Task material |

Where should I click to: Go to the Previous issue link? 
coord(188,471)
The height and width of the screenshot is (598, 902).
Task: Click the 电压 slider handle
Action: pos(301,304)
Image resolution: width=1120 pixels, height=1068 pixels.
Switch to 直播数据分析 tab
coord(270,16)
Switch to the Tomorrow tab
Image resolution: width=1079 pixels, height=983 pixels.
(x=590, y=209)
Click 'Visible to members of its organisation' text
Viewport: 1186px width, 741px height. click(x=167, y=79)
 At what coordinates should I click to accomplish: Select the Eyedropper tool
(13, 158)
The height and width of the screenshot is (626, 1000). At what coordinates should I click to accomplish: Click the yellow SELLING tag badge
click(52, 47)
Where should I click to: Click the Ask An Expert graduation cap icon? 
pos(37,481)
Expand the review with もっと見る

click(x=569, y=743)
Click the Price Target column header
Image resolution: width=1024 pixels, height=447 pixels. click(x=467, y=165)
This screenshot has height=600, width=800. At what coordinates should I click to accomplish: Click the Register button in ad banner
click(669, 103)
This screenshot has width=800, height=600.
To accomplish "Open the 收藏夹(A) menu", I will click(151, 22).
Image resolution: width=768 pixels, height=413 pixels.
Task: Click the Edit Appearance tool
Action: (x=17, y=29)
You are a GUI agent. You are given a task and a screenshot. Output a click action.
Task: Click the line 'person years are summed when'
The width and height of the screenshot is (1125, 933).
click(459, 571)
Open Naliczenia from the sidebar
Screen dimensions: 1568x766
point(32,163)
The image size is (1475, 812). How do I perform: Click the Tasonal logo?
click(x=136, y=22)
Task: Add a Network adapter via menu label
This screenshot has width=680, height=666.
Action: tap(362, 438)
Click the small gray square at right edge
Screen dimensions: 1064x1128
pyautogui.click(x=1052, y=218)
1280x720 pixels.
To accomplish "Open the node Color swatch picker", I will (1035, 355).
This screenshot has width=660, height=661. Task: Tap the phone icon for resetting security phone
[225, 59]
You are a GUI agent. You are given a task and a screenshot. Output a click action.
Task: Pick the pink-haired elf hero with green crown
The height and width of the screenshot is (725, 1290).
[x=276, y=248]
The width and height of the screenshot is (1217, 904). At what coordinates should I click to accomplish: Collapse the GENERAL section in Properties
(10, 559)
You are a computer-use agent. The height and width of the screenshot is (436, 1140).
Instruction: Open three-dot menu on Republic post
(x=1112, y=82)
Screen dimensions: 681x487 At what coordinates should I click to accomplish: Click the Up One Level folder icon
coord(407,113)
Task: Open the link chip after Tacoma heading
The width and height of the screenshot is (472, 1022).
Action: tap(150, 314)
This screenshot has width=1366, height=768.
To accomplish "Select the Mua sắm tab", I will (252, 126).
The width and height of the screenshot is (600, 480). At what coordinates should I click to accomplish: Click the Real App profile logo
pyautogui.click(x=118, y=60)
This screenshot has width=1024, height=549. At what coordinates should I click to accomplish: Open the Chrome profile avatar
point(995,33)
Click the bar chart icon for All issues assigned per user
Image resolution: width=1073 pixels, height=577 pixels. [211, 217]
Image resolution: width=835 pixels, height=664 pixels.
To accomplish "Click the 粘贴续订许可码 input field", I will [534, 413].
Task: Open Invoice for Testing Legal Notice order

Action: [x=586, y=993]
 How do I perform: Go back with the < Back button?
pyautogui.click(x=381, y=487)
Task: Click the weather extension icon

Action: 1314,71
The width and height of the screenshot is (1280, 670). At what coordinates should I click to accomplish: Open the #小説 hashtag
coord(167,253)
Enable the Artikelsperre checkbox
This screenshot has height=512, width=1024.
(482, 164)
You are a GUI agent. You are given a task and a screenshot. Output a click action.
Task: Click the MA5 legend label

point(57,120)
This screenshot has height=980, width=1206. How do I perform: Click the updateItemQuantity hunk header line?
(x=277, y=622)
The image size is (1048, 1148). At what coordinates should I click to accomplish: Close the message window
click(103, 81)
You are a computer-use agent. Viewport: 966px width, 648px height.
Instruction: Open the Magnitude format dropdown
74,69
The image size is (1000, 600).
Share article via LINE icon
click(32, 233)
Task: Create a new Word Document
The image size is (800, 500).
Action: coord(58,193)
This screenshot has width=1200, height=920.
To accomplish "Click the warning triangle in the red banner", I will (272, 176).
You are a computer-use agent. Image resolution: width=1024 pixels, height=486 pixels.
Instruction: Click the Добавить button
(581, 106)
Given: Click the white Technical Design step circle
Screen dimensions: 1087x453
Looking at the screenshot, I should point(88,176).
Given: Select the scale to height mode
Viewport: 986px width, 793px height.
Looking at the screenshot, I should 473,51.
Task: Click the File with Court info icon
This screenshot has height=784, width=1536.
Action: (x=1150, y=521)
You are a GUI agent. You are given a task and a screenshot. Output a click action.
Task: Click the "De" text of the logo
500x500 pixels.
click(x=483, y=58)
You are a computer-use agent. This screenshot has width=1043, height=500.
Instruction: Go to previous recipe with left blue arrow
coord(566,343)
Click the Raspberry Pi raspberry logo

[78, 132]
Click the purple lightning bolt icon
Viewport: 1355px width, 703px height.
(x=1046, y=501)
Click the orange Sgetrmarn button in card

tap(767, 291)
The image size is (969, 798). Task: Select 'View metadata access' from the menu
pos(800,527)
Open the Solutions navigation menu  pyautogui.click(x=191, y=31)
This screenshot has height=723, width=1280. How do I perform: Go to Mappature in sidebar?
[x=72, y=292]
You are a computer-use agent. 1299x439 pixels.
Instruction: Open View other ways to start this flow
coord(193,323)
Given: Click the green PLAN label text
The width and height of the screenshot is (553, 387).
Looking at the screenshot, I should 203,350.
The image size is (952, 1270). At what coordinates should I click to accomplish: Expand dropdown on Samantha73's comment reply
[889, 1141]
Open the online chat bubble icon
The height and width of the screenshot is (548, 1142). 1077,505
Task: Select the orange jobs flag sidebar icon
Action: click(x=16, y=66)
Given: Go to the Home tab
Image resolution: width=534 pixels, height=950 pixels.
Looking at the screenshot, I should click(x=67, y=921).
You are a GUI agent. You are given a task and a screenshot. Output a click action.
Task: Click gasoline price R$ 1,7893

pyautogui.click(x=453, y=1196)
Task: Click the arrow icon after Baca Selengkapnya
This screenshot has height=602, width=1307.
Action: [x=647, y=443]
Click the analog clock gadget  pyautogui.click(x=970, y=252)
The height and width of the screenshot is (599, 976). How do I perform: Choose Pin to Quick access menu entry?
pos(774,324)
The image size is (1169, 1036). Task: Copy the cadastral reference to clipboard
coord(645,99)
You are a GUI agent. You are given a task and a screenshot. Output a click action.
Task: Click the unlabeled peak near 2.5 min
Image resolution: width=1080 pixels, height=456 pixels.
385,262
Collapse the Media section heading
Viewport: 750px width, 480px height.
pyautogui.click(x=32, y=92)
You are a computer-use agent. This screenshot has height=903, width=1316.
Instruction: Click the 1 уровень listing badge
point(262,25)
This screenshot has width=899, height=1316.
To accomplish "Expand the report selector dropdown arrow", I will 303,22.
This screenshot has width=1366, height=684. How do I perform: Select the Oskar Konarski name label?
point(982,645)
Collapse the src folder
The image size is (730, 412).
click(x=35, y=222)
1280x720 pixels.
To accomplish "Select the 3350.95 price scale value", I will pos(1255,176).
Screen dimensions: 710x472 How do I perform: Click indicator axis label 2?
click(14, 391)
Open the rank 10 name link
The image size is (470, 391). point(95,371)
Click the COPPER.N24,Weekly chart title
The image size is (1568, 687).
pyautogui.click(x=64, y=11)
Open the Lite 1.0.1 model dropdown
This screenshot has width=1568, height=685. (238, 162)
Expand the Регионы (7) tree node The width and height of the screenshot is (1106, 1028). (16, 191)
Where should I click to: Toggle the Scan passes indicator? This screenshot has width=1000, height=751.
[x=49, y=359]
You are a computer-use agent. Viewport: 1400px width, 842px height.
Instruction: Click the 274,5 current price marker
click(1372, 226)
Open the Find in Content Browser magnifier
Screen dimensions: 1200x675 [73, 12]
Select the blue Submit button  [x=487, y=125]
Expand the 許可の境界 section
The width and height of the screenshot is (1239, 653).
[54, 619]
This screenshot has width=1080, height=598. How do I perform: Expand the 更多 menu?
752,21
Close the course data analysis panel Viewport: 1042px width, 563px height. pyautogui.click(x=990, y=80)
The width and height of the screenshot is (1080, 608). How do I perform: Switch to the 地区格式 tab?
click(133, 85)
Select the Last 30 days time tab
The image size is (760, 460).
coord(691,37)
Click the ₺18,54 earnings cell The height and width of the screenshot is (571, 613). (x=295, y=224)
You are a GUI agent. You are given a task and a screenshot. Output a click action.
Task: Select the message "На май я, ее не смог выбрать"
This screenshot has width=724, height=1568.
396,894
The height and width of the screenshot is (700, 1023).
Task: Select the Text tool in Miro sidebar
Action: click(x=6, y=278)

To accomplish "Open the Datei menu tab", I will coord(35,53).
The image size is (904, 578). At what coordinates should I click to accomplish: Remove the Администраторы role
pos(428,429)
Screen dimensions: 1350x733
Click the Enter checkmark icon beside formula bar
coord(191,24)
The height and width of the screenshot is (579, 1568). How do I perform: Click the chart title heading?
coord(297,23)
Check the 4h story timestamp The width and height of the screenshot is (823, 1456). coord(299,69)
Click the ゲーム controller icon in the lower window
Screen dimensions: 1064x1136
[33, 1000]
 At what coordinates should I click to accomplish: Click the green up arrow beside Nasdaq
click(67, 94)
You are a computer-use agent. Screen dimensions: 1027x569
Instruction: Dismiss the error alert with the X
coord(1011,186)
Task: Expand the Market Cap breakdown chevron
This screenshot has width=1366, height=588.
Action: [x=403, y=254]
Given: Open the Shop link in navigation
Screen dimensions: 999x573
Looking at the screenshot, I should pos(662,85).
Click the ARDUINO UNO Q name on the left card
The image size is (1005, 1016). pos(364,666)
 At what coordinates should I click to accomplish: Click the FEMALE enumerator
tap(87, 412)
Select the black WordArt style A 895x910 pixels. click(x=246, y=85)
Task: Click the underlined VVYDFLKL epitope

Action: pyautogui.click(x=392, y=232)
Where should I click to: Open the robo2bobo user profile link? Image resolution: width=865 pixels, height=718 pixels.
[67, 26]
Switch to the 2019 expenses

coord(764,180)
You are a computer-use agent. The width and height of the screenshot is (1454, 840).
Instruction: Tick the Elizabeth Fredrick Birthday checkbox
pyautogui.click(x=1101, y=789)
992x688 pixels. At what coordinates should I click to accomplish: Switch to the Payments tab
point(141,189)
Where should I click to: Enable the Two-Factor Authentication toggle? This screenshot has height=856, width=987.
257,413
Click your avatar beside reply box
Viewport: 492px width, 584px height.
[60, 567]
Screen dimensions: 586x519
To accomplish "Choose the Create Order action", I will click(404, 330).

Exercise goal | Wherever the string "computer" appears in the entries, copy that line.

Solution for this task |
You are a computer-use agent. The height and width of the screenshot is (436, 1140).
You are a computer-use agent. Viewport: 966px width, 648px height.
You are a computer-use agent. Image resolution: width=1024 pixels, height=486 pixels.
You are a computer-use agent. This screenshot has width=1043, height=500.
You are a computer-use agent. 1299x439 pixels.
You are a computer-use agent. This screenshot has height=903, width=1316.
You are a computer-use agent. Viewport: 1400px width, 842px height.
You are a computer-use agent. Screen dimensions: 1027x569
You are a computer-use agent. The width and height of the screenshot is (1454, 840).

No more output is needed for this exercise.